While not as exciting as the previous advances, the following technology improvements are transforming security in more subtle ways.

  • Investigative tools. Online proliferation of public data has enhanced investigations in recent years, while creating its own challenges. Consulting multiple sources for information consumes time, as does sifting through the results for relevance. New technologies are making it easier both to collect data in a single source and to narrow results for human analysis. Some of these tools remain prohibitively expensive for smaller organizations, but prices will fall as the technology evolves.
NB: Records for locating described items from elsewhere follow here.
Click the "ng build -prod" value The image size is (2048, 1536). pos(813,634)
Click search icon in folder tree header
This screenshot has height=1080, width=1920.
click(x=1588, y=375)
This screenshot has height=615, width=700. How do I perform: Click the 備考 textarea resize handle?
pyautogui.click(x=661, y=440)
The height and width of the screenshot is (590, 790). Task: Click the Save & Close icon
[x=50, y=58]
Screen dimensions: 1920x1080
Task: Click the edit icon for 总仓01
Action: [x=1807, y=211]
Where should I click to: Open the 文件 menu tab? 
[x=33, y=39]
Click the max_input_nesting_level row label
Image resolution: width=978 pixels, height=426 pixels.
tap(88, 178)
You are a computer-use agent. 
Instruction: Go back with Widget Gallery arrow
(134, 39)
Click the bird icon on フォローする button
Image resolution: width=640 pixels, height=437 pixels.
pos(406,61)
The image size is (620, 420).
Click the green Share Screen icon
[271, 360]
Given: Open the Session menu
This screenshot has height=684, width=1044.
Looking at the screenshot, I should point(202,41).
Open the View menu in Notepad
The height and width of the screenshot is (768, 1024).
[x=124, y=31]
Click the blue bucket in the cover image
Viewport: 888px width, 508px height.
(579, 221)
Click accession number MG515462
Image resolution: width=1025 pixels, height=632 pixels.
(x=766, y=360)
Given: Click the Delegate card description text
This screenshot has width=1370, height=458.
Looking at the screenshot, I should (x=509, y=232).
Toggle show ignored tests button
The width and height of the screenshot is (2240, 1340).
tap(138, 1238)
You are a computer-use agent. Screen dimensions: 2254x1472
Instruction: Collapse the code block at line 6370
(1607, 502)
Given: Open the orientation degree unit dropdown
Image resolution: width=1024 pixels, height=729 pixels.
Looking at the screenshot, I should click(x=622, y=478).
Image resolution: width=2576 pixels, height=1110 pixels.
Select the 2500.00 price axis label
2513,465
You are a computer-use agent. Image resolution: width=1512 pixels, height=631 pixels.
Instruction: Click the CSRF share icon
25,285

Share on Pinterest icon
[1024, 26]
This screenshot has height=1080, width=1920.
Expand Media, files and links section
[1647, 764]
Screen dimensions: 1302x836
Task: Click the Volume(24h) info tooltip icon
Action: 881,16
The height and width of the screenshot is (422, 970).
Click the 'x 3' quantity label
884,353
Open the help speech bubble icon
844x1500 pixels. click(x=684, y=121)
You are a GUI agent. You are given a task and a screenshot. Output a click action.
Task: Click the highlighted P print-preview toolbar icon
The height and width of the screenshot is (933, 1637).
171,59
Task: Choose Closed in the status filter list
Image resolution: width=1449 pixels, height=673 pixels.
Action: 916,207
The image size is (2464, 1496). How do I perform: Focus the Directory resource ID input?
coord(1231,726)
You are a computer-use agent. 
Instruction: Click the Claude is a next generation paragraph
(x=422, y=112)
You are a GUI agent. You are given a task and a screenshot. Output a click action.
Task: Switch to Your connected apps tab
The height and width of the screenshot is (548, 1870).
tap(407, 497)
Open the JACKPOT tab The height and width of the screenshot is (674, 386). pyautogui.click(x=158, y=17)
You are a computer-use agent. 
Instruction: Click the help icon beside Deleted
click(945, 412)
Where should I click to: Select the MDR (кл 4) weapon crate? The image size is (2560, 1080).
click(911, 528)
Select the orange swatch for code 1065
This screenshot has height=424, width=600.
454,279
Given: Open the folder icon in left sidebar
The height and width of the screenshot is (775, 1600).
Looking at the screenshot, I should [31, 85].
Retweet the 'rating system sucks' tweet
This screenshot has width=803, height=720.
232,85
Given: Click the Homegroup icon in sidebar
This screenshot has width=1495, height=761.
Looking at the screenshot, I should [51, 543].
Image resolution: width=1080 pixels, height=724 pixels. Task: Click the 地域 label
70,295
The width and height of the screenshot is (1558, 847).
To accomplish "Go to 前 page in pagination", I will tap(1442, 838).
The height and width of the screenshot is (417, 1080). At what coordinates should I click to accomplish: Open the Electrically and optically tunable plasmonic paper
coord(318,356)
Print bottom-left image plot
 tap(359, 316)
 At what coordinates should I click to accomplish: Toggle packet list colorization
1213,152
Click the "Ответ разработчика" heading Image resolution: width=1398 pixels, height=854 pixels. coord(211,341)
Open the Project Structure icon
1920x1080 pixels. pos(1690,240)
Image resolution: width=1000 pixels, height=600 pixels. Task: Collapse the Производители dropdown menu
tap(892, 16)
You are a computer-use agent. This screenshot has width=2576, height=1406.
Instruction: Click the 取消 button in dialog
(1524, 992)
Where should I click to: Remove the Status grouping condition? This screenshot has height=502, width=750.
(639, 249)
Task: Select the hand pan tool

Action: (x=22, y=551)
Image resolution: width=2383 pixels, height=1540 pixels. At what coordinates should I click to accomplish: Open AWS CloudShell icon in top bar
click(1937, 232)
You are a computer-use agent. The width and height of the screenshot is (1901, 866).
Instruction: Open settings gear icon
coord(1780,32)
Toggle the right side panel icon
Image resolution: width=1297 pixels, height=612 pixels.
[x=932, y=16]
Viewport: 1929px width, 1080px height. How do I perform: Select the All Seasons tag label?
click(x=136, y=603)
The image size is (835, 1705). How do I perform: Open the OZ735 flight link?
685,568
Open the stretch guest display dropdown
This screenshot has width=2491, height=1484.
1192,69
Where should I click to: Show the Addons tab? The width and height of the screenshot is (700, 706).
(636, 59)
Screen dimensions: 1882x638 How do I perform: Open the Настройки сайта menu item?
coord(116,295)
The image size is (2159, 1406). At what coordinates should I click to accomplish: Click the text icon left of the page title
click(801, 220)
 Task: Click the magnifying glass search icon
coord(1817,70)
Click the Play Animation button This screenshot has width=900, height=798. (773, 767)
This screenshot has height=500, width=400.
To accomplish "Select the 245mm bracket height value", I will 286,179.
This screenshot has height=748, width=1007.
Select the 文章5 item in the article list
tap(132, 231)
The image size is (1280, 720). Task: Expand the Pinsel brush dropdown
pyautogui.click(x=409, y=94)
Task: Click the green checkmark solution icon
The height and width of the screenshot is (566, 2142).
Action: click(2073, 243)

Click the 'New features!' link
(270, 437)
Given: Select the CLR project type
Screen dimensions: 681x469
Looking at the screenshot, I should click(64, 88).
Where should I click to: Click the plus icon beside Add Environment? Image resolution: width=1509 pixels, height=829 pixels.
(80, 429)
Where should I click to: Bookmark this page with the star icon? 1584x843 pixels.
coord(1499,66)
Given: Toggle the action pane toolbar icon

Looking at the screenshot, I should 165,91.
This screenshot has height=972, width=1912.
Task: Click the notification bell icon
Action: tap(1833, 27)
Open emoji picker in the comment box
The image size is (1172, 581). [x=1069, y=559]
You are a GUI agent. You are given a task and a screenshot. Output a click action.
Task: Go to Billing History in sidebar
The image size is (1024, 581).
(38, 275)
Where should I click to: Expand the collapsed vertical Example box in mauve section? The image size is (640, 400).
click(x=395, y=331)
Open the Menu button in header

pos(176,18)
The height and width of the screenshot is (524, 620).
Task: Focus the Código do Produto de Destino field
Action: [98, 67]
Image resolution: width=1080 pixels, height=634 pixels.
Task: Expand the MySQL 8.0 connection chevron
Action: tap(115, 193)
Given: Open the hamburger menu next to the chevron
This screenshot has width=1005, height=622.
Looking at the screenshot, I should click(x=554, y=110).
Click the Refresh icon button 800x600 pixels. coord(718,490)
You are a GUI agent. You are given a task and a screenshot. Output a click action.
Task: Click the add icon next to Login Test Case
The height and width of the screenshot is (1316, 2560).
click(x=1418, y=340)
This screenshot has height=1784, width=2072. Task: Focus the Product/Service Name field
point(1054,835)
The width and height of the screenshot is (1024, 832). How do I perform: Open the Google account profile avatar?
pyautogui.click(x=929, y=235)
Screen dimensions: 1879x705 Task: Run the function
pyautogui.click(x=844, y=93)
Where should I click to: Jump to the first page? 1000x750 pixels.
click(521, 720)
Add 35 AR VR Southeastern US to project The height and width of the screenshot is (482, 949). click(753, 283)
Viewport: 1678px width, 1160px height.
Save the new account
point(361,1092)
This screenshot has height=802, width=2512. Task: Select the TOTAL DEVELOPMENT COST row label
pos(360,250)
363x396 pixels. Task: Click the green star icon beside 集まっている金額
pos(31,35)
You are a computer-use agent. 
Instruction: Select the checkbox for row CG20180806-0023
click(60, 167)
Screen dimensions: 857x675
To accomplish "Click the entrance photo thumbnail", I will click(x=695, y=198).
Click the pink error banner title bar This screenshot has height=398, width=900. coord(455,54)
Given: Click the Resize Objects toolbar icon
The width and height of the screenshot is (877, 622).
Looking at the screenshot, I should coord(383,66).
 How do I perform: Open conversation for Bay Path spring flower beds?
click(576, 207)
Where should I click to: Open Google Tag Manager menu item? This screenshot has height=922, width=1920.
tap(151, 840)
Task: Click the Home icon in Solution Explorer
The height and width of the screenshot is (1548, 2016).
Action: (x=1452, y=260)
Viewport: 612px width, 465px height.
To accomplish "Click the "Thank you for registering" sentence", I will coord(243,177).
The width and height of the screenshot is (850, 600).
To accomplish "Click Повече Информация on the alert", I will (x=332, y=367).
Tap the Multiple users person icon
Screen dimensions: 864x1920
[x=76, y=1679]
  • Access control. Today’s access-control systems offer increased security and efficiency, in addition to improving the user experience. Electronic systems can integrate with other and personnel management security systems. Plus, a missing access card can be quickly deactivated and replaced. New access-control technologies are amplifying these benefits, replacing cards with smartphones, mobile devices and biometrics.
  • Audio/visual recording. High-definition cameras, digital recorders and cloud computing have made it easier, and more affordable, than ever for businesses to upgrade their security systems. Many clients are replacing decade-old closed-circuit televisions with state-of-the-art systems that allow remote monitoring.